Лучший год моей жизни | страница 4
— Остальные в это время на футболе, — сказала она. Разделила со мной свое презрение. Я осознал: да, она человек жесткий, но мы в одном лагере она тоже вкалывает, тоже живет своим трудом и, возможно, даже страдает под гнетом матери, похожей на мою.
Примерно через неделю она втайне протащила меня к себе в комнату. Мы лежали на ее кровати, глядя на дом Эмили Дикинсон, и я декламировал «Шальные ночи — Шальные ночи! С тобой вдвоем…» Потом занялись любовью. Она почувствовала, что в этом деле я новичок. А узнав, сколько мне лет, отругала — в тот вечер она много выпила, — обвиняя, что я ее обманул. Однако мы еще несколько раз уединялись в ее комнате, пока не решили больше не видеться. Это было перед Днем Благодарения. А теперь уже близилось Рождество. Потому-то этот звонок («У меня задержка») был для меня как снег на голову.
Семья Моны жила в другом пригороде Бостона. Путь был долгий: автобус еле тащился по улицам, покрытым грязным льдом и закопченным снегом. Едва я переступил порог, она сказала:
— Я никому не говорила. Родителям нельзя — они меня убьют. Ты один знаешь. Ты должен мне помочь.
Этот вопль отчаяния стал досадным рефреном наших взаимоотношений. Каждый раз, когда она звонила — а звонила она почти ежедневно («Опять она», — певуче шипела мать) — я надеялся услышать: «Обошлось!» Но этого не случилось. Часто она присылала мне письма («Опять тебе, — извещала мать. — От нее?») — длинные и тоскливые. Она то обвиняла меня, то сама казнилась. «Кой черт я с тобой связалась, позер несчастный!» Формально я еще был тинейджером. Читая Бодлера, я чувствовал: он смеется надо мной с высоты своей циничной искушенности. Письма Моны я сжигал.
Шла неделя за неделей. Я вернулся в общежитие. Наступил январь. Мона была на третьем месяце. Но каждый раз, услышав звонок телефона или увидев в своем ящике письмо, я надеялся на лучшее, чтобы тут же разочароваться. Каждое утро я просыпался в каком-то обалделом состоянии, а иногда счастливым, с ощущением, что беда лишь привиделась мне во сне я молил судьбу, чтобы все уладилось само, но ничего не налаживалось. Моне было еще хуже. Я был единственным, кого она посвятила в свою тайну, единственным, кто мог разделить с ней бремя беды.

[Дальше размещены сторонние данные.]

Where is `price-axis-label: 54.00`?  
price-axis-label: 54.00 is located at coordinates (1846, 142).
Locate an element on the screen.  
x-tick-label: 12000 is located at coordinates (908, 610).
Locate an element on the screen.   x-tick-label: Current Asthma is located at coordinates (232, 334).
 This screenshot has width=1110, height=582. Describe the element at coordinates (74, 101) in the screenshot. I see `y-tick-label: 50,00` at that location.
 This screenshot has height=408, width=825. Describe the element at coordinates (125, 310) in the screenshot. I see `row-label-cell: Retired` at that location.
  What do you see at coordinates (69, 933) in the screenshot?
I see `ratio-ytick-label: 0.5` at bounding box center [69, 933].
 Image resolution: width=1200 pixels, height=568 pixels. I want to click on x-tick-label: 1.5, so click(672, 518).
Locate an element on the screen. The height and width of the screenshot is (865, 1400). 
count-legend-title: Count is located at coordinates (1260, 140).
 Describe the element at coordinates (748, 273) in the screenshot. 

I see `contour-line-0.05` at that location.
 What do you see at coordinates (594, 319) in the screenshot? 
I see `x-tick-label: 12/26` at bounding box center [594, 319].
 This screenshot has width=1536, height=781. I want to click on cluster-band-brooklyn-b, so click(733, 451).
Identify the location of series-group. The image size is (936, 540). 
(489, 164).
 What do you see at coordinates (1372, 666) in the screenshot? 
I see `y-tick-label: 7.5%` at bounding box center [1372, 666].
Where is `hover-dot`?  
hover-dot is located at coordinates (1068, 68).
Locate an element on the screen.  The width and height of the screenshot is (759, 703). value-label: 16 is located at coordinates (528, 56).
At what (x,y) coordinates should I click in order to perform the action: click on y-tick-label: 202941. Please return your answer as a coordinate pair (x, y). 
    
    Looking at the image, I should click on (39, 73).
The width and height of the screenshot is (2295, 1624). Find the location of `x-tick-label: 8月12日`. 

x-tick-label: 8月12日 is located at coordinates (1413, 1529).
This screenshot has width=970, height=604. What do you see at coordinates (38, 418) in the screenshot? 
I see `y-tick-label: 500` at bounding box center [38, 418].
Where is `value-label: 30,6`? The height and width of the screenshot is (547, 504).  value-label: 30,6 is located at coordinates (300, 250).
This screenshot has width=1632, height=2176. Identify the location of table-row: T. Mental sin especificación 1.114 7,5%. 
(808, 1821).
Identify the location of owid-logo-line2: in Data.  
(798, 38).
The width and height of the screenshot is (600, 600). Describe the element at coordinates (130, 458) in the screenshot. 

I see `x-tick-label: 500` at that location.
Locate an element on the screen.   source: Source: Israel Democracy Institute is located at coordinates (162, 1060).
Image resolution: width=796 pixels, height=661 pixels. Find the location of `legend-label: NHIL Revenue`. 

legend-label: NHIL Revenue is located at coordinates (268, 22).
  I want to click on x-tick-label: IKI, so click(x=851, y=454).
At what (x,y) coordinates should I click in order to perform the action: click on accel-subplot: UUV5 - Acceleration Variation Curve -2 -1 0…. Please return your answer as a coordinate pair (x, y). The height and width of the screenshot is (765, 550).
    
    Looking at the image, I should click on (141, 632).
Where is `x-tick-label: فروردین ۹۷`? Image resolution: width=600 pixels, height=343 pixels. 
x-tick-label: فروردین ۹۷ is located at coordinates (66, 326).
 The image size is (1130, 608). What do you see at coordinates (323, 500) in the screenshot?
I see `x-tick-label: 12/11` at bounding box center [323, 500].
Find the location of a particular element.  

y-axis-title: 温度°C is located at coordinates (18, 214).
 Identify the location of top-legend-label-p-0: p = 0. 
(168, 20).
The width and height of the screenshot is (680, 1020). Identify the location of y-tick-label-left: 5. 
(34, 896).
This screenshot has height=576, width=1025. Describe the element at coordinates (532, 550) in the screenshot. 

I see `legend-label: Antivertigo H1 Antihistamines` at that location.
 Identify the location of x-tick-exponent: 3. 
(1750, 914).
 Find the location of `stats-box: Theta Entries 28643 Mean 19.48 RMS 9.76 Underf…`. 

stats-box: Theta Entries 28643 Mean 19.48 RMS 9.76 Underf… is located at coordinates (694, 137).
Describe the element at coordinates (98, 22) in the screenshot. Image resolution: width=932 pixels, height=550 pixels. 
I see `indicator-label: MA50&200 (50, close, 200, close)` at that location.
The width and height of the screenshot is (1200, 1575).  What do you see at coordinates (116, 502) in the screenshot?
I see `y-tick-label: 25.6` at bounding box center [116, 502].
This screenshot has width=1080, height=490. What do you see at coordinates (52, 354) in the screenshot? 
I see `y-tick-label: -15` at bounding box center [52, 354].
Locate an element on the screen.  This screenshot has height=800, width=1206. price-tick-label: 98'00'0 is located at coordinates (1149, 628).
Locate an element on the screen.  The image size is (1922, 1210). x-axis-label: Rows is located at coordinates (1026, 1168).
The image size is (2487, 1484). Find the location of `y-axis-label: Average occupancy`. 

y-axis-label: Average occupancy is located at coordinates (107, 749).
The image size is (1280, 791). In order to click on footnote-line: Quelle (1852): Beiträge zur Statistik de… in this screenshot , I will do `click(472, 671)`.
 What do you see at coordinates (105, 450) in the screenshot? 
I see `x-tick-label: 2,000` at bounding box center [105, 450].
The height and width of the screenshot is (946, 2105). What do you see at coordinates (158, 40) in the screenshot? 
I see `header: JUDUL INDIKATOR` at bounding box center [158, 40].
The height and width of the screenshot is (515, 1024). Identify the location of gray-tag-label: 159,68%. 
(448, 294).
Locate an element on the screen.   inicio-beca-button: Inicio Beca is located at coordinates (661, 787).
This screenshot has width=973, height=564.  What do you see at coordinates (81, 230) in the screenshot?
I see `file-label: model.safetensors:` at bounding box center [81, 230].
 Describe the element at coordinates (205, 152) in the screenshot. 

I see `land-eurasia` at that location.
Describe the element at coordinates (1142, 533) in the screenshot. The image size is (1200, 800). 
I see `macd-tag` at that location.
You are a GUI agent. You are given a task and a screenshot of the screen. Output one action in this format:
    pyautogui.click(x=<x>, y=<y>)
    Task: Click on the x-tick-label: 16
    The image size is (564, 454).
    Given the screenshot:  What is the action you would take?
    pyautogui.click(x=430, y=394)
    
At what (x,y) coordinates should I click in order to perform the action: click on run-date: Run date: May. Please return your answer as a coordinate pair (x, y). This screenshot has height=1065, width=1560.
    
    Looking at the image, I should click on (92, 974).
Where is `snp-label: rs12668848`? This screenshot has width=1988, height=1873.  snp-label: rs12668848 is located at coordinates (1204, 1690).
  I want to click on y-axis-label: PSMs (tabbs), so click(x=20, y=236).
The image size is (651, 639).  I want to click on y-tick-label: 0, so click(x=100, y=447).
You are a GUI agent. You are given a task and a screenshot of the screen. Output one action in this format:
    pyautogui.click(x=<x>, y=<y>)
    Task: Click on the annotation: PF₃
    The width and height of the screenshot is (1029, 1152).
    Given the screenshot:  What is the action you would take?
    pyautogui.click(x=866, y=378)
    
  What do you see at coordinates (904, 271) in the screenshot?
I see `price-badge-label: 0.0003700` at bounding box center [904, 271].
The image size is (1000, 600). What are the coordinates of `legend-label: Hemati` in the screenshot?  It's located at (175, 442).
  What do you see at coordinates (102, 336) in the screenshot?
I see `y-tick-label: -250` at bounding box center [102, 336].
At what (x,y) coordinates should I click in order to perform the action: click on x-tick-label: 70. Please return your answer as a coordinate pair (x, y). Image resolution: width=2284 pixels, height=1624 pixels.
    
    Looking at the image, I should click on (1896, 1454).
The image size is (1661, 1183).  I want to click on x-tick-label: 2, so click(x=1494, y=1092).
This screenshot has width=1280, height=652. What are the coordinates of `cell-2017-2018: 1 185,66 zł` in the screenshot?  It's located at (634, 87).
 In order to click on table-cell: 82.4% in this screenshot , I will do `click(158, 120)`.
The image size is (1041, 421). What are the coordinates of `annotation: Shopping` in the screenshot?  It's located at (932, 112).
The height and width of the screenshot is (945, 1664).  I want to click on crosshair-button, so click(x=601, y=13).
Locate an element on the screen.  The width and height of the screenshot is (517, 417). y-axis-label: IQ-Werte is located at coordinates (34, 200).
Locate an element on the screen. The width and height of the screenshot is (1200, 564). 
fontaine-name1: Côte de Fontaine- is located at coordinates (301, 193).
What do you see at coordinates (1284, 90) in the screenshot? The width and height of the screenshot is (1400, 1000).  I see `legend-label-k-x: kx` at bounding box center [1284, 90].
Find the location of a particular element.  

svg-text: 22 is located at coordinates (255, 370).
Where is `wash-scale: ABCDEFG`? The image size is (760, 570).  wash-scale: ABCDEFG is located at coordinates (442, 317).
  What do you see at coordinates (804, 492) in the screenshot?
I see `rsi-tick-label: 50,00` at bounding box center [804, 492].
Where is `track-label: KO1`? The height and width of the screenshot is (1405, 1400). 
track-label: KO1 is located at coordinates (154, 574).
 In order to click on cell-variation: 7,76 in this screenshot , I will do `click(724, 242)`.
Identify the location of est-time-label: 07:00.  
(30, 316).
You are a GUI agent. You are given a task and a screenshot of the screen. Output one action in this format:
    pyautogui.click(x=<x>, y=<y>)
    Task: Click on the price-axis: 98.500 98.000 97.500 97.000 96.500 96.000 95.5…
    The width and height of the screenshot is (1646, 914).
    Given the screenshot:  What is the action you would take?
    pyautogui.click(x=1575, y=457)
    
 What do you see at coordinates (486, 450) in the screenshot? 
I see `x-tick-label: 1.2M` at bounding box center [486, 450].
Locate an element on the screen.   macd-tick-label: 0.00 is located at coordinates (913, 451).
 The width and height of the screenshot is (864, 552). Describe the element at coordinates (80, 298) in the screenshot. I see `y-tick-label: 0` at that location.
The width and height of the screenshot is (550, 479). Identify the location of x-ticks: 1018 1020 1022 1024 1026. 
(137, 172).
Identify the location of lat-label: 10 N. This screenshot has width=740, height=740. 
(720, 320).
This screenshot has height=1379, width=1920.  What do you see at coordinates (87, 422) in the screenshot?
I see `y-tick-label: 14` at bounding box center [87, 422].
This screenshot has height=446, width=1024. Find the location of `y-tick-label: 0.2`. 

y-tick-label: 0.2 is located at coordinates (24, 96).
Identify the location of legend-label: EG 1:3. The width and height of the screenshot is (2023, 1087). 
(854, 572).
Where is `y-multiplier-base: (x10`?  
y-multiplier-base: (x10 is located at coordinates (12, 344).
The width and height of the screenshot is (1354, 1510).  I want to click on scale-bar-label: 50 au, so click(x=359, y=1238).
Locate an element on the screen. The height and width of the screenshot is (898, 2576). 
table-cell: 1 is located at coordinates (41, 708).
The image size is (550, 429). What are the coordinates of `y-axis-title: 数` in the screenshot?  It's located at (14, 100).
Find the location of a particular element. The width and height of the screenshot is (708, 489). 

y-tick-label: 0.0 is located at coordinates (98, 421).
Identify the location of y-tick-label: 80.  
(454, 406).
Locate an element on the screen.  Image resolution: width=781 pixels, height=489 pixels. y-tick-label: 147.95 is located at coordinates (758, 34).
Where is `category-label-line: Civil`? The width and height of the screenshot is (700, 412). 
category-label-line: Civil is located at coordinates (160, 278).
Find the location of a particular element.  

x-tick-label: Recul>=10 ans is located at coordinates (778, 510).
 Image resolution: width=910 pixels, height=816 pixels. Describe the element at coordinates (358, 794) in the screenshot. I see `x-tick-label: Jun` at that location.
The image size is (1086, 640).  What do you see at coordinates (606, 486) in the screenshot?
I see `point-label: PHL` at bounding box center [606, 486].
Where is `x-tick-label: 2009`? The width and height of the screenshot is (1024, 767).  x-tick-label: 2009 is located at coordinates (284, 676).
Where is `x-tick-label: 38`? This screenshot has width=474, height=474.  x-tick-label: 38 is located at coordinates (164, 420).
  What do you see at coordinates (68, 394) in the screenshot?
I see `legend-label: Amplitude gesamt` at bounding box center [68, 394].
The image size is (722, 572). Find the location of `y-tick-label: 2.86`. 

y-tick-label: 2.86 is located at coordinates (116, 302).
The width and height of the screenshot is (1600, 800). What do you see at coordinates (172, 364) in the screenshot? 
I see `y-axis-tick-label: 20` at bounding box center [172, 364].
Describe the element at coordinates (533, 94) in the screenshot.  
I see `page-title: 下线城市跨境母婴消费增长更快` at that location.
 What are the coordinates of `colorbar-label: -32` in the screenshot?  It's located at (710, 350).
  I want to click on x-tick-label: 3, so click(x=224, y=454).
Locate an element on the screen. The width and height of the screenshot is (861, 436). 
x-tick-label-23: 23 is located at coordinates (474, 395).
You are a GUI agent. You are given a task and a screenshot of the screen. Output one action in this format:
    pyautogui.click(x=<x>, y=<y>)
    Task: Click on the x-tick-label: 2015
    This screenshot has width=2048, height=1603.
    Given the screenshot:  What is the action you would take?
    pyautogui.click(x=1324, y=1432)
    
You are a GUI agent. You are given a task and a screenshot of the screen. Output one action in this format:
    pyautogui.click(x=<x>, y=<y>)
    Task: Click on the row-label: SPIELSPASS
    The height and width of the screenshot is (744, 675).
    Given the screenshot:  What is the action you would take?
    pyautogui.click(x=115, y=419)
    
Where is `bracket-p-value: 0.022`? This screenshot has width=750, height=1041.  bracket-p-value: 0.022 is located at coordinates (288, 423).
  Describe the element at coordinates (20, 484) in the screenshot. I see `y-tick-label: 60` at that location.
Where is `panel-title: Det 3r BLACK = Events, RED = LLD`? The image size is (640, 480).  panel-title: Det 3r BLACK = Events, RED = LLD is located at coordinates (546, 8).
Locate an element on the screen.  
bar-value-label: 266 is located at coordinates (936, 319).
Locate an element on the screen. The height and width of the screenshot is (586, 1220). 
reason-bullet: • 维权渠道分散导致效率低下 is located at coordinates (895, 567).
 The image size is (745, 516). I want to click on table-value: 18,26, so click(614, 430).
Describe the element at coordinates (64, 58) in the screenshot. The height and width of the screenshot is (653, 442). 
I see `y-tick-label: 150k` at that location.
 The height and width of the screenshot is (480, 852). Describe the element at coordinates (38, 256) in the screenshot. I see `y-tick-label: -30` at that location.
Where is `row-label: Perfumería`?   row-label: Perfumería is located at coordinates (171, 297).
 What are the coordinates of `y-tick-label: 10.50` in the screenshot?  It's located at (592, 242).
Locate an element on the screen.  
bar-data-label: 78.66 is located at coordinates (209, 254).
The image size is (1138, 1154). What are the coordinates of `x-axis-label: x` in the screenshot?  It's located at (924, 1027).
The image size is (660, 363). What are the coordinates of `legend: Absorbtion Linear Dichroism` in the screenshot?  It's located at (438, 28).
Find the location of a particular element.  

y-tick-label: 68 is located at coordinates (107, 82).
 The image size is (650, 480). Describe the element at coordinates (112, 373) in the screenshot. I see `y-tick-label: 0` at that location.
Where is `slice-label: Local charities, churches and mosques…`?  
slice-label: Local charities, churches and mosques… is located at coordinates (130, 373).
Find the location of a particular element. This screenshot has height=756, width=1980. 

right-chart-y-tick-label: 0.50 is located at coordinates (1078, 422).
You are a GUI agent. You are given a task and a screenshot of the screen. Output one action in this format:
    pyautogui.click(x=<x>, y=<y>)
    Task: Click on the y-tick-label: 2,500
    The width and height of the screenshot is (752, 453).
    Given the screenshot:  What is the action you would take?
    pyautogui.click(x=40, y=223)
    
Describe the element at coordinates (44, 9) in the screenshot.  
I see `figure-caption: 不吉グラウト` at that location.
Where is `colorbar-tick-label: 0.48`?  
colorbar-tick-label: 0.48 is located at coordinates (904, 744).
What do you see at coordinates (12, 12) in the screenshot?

Мой брат Фред учился на юриста в Нью-Йорке. «Нью-Йорк не чета нашей дыре, — мысленно воскликнул я, — там беременность не проблема, есть способы». В феврале я приехал погостить к Фреду и начал ходить по врачам — наугад, увижу вывеску и вхожу в приемную. «Вам назначено?» — спрашивали регистраторши. Я понятия не имел, как такие дела проворачивают, — ведь аборты были запрещены законом, это-то я знал. Ни с одним врачом я так и не переговорил, и, наверно, только к лучшему: вряд ли я смог бы задать ему главный вопрос.